In one of the largest crypto heists in history, hackers stole $600 million from the Ronin blockchain, which is used to play Axie Infinity, a game reminiscent of Pokémon. Ronin has become popular in part because it offers users 20 free transactions. A newsletter on the Ronin Network Substack page said the attacker used hacked private keys to break into the Ronin and third-party Axie DAO validator nodes and make phony withdrawals. Suzanne Smalley has the story.

FBI talks Russia, encryption

The House Judiciary Committee grilled a top official from the FBI cybersecurity’s division Tuesday about Russia and about how it balances taking down hackers with working with victims. While Republican grandstanding took up much of the hearing, lawmakers also got a timely look at the FBI’s view of a new data privacy law in Europe that is worrying encryption experts. Assistant Director Bryan Vorndran agreed with some security experts that the operability requirements in the European Union’s new data interoperability rule could potentially create vulnerabilities that undermine encryption. Tonya Riley breaks it down.

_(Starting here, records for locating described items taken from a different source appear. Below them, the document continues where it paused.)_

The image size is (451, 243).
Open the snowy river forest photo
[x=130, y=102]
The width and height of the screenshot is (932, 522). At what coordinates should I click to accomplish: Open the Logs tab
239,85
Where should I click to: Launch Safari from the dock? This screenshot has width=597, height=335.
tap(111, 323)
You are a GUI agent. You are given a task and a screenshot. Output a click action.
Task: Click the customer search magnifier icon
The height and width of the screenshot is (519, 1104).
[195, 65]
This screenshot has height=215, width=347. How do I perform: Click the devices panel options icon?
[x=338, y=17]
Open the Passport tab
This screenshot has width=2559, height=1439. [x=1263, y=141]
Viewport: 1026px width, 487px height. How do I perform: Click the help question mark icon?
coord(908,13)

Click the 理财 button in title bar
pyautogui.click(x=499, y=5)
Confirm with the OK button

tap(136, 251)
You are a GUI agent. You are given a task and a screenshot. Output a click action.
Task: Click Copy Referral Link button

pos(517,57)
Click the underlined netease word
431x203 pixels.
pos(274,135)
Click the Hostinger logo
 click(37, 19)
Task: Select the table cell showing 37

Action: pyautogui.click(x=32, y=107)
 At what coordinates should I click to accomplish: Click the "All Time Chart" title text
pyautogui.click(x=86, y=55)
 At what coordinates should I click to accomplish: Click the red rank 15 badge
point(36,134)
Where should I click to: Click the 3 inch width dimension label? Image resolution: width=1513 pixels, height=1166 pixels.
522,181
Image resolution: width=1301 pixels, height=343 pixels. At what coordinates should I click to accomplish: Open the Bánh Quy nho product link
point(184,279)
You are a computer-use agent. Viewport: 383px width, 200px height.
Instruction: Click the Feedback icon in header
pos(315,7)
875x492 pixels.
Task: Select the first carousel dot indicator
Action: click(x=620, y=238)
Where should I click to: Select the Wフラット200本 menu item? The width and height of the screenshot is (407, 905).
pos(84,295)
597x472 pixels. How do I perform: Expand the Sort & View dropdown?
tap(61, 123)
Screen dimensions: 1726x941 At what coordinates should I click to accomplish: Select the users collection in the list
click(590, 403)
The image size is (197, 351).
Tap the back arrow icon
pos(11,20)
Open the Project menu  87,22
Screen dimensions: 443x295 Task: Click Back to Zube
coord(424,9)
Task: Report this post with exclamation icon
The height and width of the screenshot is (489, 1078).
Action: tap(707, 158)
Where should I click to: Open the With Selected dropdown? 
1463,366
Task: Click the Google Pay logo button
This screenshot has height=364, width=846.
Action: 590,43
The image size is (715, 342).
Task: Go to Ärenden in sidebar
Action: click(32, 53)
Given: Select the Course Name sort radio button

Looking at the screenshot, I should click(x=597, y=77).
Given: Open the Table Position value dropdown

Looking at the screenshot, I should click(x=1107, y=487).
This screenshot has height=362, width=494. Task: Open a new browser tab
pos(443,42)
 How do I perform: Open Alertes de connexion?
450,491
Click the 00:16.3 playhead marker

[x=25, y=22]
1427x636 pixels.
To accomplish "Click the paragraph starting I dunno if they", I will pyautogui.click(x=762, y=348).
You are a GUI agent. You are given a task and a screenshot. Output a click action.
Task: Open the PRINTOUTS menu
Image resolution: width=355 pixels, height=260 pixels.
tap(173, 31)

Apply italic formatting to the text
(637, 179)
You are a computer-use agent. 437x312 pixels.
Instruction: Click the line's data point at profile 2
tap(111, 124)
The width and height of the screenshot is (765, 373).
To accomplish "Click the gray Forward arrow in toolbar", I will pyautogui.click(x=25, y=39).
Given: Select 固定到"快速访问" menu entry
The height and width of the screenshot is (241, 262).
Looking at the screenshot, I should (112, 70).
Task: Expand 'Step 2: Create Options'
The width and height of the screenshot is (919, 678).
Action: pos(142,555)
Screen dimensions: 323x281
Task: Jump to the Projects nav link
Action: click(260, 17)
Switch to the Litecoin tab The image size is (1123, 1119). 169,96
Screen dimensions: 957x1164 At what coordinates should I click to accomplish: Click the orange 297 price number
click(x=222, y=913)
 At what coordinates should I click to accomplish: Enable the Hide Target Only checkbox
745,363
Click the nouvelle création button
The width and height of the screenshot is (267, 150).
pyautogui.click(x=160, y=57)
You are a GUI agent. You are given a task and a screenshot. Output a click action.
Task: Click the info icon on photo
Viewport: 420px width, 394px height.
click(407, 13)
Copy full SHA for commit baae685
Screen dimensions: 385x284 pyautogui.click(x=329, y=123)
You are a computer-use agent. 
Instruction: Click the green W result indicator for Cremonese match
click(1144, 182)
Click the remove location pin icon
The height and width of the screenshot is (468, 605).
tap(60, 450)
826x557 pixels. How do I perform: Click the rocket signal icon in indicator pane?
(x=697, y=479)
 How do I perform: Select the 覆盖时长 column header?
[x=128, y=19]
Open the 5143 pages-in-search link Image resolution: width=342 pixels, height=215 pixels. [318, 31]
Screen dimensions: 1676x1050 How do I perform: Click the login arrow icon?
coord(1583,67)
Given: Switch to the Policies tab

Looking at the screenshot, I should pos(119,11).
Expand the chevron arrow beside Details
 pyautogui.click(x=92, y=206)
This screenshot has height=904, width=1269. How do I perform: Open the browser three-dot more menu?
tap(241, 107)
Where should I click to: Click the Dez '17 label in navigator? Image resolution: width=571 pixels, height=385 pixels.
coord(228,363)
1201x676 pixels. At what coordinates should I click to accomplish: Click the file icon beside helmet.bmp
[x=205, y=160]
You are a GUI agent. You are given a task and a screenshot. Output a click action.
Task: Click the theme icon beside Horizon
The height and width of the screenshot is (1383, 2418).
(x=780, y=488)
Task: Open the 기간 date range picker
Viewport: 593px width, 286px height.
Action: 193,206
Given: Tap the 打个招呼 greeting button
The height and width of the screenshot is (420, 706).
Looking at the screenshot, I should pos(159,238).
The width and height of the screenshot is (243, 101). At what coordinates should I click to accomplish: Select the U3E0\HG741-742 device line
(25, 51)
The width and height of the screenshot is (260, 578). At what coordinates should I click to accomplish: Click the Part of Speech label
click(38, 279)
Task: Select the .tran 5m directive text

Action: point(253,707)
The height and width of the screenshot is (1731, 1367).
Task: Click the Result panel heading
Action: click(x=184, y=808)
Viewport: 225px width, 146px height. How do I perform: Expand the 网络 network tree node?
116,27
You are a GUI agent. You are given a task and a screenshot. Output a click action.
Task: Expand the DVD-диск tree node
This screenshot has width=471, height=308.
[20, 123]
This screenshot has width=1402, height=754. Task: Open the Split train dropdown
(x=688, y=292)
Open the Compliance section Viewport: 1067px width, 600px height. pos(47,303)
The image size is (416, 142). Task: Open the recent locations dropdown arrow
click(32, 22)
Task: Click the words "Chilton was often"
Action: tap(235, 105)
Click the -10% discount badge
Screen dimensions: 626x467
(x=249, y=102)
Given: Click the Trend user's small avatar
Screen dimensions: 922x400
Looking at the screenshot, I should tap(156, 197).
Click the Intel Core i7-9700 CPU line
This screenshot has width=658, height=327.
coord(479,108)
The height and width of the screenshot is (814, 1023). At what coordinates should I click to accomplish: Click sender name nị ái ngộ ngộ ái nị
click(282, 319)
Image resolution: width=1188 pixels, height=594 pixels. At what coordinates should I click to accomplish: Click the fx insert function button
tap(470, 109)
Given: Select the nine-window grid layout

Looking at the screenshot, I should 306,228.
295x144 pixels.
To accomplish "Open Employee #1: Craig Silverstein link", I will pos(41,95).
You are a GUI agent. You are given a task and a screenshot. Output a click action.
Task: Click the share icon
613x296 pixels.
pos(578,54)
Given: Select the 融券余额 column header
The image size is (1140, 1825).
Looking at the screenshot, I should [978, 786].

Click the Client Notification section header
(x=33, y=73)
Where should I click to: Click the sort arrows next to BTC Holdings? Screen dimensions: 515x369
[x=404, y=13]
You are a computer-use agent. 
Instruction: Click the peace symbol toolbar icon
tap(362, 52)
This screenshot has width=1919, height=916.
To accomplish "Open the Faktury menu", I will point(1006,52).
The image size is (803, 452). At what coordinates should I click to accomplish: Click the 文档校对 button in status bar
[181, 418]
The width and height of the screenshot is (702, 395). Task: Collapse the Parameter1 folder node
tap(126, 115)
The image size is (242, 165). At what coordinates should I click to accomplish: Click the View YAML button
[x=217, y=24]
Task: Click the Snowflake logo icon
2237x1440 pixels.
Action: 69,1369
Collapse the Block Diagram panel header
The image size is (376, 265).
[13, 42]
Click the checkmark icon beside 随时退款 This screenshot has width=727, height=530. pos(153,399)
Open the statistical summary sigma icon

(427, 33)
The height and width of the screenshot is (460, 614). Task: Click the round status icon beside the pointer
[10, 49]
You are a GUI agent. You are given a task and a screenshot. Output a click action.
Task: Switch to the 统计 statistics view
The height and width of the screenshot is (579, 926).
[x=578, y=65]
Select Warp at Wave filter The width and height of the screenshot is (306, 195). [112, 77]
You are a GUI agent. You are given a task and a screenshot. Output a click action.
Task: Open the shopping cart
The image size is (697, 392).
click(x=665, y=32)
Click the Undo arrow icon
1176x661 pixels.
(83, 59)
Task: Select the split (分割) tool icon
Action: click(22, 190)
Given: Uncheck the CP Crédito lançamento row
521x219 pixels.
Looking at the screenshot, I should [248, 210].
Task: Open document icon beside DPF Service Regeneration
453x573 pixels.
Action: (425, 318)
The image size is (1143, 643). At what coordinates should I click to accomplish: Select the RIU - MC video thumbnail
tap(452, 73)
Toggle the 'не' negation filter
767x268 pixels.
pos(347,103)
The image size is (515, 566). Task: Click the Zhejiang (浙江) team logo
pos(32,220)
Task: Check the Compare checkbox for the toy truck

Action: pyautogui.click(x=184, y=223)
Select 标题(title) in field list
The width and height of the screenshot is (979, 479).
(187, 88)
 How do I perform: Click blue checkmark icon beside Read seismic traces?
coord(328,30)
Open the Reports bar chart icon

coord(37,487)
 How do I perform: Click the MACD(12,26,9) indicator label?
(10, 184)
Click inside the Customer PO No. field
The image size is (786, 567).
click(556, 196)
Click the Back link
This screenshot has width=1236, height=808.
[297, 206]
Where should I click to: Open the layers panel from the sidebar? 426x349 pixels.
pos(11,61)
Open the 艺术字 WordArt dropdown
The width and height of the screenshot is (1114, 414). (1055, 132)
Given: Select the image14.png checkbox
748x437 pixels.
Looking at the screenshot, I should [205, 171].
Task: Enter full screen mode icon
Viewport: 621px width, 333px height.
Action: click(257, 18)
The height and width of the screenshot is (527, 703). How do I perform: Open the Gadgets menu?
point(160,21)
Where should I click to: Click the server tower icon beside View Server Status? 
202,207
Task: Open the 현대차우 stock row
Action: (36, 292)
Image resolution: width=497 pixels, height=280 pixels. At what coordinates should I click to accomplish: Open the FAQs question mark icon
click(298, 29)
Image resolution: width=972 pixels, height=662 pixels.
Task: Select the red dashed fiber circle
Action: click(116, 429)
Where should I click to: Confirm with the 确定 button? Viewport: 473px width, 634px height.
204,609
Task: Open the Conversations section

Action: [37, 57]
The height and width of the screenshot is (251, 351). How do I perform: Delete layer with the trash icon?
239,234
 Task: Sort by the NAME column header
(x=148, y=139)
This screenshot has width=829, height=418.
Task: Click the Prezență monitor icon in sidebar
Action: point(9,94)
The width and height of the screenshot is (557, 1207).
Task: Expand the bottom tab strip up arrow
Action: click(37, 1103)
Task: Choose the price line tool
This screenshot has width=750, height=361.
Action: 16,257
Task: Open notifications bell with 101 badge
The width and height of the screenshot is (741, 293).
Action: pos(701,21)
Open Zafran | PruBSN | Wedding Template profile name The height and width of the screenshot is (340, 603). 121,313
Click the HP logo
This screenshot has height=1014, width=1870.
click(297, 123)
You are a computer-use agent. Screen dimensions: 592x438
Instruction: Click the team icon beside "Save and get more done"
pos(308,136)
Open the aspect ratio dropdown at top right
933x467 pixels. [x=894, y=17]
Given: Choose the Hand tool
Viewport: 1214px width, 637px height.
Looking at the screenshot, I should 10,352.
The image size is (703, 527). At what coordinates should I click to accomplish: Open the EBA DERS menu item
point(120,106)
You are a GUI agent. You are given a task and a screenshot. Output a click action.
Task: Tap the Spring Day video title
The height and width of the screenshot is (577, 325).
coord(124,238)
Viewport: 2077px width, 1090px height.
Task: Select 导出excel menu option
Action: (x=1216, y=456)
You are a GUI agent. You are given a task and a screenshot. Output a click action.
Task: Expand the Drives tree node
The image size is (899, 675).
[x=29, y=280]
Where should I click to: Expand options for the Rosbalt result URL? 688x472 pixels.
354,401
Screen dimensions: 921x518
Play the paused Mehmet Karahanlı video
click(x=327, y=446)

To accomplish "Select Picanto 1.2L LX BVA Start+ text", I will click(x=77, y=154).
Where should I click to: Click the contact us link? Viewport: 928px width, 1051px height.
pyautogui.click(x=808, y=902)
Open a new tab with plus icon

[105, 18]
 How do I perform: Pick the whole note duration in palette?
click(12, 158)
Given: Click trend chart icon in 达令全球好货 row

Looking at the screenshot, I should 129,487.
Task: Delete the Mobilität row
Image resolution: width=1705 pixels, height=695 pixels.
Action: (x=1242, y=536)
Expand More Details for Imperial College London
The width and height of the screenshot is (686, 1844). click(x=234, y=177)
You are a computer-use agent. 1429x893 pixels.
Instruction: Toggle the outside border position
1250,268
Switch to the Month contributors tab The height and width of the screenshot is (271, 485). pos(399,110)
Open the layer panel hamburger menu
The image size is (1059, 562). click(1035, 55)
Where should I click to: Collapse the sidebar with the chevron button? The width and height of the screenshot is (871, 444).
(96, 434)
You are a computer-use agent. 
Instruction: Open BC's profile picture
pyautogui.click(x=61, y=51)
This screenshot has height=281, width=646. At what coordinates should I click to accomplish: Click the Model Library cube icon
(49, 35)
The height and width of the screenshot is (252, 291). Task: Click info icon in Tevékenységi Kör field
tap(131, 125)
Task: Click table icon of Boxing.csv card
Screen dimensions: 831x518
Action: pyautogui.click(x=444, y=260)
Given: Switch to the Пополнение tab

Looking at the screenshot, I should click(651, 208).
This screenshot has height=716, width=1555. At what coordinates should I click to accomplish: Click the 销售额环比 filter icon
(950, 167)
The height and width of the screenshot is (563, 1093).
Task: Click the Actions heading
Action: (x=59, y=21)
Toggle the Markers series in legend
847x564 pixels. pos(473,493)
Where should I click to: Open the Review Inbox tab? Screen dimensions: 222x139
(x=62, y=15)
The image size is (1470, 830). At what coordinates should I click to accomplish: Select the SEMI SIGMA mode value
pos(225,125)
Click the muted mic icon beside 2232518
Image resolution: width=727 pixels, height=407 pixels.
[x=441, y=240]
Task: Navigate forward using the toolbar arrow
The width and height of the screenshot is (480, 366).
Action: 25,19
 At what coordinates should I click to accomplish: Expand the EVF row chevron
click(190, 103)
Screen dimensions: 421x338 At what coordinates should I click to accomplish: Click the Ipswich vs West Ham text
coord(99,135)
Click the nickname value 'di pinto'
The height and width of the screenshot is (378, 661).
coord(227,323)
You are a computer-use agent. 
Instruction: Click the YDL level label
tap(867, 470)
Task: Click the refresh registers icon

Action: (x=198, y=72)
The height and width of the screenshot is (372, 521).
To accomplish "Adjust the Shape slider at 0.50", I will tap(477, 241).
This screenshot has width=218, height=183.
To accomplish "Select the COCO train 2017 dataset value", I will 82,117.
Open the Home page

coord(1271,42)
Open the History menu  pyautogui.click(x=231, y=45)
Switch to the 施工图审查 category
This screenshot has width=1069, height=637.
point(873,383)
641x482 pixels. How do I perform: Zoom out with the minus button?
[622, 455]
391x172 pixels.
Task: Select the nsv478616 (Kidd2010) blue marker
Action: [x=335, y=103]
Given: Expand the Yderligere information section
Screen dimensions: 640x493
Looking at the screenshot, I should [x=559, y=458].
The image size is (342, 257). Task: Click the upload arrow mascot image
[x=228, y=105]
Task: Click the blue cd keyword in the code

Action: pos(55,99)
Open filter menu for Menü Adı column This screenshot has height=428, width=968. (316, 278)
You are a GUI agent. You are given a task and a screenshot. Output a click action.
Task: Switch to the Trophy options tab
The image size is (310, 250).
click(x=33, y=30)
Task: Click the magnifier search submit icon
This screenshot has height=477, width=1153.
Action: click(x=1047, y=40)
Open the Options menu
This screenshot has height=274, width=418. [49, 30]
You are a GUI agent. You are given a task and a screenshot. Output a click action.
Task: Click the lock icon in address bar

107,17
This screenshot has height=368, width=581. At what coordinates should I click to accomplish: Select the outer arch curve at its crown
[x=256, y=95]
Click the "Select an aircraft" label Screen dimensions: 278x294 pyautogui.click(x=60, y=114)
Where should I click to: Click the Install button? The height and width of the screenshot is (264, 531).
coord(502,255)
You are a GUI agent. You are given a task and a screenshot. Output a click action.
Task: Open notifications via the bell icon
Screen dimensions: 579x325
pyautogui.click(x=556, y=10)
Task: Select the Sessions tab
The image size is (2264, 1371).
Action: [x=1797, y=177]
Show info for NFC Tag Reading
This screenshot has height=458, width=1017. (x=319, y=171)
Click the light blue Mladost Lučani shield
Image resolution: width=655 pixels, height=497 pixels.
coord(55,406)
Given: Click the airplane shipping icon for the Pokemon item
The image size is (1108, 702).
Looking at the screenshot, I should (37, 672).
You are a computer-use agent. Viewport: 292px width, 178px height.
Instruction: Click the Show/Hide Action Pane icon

N.Y. CIO: State blocked ‘uptick’ in Russian traffic

New York’s top tech official said Tuesday the state is responding to “a recent uptick in traffic attempting to connect to our network with IP addresses originating in Russia.” “We are seeing phishing, credential harvesting, malware, ransomware, web application attacks, software and hardware vulnerability exploits and so much more,” CIO Angelo Riddick said Tuesday during a StateScoop event. “We start by taking every threat seriously and communicating in real time to all those who need to know or need to share. This is our new normal.” Colin Wood has more at StateScoop.